Critique - Don McCullin, 50 ans dans le noir du monde

Par Alain Frachon, Londres, envoyé spécial, Michel Guerrin, Londres, envoyé spécial - Le Monde

A Londres, la Tate Britain consacre une rétrospective au photographe de guerre britannique, obsédé par les tragédies contemporaines.

Au début de l’ample rétrospective que la Tate Britain consacre au photographe britannique Don McCullin, 83 ans, un texte prévient non pas que le parcours contient des images choquantes pour l’œil, mais que toutes les épreuves sont tirées par lui et qu’elles sont en gélatine aux sels d’argent.

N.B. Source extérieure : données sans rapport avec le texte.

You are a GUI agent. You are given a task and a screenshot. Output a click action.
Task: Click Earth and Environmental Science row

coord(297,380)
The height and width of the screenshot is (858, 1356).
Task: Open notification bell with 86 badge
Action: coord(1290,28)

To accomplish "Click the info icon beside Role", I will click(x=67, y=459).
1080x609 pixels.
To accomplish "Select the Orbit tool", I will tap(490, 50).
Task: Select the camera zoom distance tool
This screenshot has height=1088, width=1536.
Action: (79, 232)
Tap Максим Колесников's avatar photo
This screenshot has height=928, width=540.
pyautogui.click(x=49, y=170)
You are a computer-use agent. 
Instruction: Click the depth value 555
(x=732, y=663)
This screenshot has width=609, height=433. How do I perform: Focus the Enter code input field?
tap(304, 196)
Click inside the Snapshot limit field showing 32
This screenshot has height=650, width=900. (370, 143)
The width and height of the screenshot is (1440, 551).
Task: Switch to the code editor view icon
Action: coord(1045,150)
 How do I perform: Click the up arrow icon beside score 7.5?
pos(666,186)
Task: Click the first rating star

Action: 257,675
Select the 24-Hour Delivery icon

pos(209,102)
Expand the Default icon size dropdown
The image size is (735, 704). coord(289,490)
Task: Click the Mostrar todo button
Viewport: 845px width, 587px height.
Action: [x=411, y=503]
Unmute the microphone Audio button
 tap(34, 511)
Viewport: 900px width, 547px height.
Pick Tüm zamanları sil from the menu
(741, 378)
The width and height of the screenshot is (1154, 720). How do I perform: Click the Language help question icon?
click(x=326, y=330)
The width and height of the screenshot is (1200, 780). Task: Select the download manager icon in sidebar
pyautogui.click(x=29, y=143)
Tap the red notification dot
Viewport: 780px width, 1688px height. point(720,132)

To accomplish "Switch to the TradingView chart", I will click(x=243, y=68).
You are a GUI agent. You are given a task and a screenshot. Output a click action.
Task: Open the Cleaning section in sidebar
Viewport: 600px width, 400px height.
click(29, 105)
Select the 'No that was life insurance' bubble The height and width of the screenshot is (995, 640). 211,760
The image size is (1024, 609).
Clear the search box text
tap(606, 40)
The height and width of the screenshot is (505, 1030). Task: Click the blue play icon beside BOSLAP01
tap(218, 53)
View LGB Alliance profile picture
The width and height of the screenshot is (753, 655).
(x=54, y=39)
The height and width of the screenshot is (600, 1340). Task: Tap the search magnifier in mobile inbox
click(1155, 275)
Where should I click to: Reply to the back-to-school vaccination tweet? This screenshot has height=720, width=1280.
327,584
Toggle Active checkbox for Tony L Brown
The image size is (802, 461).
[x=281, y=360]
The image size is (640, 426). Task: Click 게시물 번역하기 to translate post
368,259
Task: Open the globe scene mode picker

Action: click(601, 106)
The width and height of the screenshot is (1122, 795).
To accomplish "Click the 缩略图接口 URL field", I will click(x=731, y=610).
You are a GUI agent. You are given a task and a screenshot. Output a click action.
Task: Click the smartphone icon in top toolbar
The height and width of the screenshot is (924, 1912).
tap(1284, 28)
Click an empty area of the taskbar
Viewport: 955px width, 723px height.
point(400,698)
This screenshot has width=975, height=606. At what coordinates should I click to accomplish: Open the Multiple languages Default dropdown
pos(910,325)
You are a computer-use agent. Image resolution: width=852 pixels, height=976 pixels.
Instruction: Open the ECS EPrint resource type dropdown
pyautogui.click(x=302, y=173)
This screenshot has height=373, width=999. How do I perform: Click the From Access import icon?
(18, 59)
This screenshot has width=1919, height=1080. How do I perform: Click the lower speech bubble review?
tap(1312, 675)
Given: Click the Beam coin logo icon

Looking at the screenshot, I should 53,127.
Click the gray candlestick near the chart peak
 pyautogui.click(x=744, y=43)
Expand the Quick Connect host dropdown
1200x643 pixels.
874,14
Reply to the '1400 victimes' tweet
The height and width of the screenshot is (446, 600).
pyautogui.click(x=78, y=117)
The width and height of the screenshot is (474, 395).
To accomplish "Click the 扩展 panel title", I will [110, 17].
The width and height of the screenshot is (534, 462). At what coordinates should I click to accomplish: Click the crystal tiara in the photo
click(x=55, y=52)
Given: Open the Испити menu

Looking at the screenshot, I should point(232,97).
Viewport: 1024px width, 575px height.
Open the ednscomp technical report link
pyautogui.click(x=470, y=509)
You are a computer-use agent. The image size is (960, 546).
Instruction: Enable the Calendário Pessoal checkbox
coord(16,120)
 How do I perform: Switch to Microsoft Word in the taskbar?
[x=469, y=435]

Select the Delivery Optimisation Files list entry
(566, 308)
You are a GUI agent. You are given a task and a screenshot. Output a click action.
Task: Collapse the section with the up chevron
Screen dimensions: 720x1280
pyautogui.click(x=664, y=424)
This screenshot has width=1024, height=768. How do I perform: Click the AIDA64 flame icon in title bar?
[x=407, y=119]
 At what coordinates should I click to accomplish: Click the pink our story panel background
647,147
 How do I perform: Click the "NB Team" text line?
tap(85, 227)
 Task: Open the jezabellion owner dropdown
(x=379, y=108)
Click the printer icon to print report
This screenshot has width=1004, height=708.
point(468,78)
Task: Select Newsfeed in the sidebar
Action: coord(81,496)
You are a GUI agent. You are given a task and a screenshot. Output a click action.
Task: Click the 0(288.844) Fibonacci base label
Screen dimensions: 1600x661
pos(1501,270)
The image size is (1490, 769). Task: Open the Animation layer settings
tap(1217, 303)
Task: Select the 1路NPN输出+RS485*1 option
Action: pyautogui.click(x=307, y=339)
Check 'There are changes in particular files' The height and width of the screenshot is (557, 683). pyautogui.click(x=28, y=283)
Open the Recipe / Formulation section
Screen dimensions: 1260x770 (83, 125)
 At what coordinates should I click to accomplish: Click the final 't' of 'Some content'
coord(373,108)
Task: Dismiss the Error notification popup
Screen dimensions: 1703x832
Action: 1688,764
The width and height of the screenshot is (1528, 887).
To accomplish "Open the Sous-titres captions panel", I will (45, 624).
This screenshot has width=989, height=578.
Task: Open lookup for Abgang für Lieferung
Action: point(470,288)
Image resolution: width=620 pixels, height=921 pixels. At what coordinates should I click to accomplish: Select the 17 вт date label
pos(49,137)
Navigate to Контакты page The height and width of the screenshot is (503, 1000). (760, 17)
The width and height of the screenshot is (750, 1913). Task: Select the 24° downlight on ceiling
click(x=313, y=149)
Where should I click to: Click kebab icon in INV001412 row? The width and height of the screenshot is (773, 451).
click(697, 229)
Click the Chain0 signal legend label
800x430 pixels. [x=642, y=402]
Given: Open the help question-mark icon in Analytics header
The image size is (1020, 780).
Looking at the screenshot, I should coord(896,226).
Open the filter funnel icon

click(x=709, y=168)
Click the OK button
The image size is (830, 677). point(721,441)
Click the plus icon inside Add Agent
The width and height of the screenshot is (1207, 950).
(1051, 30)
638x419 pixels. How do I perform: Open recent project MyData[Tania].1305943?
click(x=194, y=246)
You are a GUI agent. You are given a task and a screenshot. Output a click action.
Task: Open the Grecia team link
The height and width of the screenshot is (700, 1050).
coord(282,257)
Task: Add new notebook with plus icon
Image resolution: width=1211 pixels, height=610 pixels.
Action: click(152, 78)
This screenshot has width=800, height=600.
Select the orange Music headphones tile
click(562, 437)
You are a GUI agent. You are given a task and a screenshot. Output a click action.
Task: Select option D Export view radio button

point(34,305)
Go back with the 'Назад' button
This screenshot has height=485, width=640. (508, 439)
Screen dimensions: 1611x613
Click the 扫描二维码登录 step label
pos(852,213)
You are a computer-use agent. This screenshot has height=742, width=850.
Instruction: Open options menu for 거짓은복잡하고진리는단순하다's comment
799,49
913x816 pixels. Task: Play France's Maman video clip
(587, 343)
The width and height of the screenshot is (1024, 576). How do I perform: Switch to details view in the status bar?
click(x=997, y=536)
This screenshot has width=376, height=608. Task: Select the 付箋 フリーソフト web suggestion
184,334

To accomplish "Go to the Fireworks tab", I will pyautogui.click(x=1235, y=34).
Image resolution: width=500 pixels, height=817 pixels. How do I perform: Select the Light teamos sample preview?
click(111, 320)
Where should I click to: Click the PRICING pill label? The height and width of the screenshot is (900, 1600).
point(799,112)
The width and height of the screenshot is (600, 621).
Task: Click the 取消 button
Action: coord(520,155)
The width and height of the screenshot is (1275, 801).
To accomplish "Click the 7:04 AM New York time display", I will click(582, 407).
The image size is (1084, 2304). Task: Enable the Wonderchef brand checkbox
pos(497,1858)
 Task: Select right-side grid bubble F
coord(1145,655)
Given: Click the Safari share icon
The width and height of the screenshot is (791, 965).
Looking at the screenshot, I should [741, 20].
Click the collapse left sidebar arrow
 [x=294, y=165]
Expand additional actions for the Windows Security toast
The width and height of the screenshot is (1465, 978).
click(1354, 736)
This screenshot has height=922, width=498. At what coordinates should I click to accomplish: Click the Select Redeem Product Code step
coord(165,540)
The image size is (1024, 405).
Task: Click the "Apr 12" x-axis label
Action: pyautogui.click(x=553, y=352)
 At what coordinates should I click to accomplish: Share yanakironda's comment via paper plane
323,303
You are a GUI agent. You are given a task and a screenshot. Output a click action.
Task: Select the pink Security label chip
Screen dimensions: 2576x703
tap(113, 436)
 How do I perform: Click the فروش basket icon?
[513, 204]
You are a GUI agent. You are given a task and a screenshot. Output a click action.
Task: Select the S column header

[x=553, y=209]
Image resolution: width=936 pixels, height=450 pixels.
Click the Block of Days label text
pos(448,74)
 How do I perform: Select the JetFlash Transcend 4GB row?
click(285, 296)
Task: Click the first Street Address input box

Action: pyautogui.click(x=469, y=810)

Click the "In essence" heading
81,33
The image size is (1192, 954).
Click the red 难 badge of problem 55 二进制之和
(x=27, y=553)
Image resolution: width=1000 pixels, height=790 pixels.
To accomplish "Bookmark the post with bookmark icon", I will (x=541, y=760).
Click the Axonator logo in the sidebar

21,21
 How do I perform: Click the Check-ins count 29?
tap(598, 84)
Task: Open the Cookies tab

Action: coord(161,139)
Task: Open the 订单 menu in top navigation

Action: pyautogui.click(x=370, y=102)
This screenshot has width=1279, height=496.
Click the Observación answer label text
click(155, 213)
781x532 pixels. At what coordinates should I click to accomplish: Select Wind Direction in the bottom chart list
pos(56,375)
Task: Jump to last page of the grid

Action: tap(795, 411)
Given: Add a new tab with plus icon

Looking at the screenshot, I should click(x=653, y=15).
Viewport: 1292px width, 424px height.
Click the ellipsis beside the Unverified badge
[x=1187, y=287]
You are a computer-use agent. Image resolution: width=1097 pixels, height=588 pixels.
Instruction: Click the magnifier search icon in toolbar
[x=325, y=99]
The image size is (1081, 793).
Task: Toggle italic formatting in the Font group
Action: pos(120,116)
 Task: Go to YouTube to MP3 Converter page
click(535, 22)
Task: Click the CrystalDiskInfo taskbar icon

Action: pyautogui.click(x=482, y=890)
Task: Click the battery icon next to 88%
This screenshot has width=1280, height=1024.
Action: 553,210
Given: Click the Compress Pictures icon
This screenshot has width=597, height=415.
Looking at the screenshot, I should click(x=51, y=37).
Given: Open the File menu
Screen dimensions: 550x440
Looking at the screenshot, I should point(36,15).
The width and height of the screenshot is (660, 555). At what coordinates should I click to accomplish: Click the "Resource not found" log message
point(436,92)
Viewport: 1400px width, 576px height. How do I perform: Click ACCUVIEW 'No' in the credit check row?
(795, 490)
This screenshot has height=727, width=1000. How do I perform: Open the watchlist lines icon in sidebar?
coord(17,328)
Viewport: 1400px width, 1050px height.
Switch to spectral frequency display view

Coquetterie ? Non. L’auteur confie au visiteur ce qui lui est crucial. Un : je contrôle toutes les étapes de mon travail et je sculpte la prise de vue en chambre noire. Deux : la photo est un artisanat et je goûte peu la technique numérique qui gomme les contrastes.

Ajoutons que toutes les photos sont en noir et blanc, accrochées sur des murs gris uniformes. Que les cadres de bois noir sont identiques. Que toutes les images sont à peu près de même format, alignées comme dans un défilé militaire. En suivant sobrement la chronologie. Bref, du classique.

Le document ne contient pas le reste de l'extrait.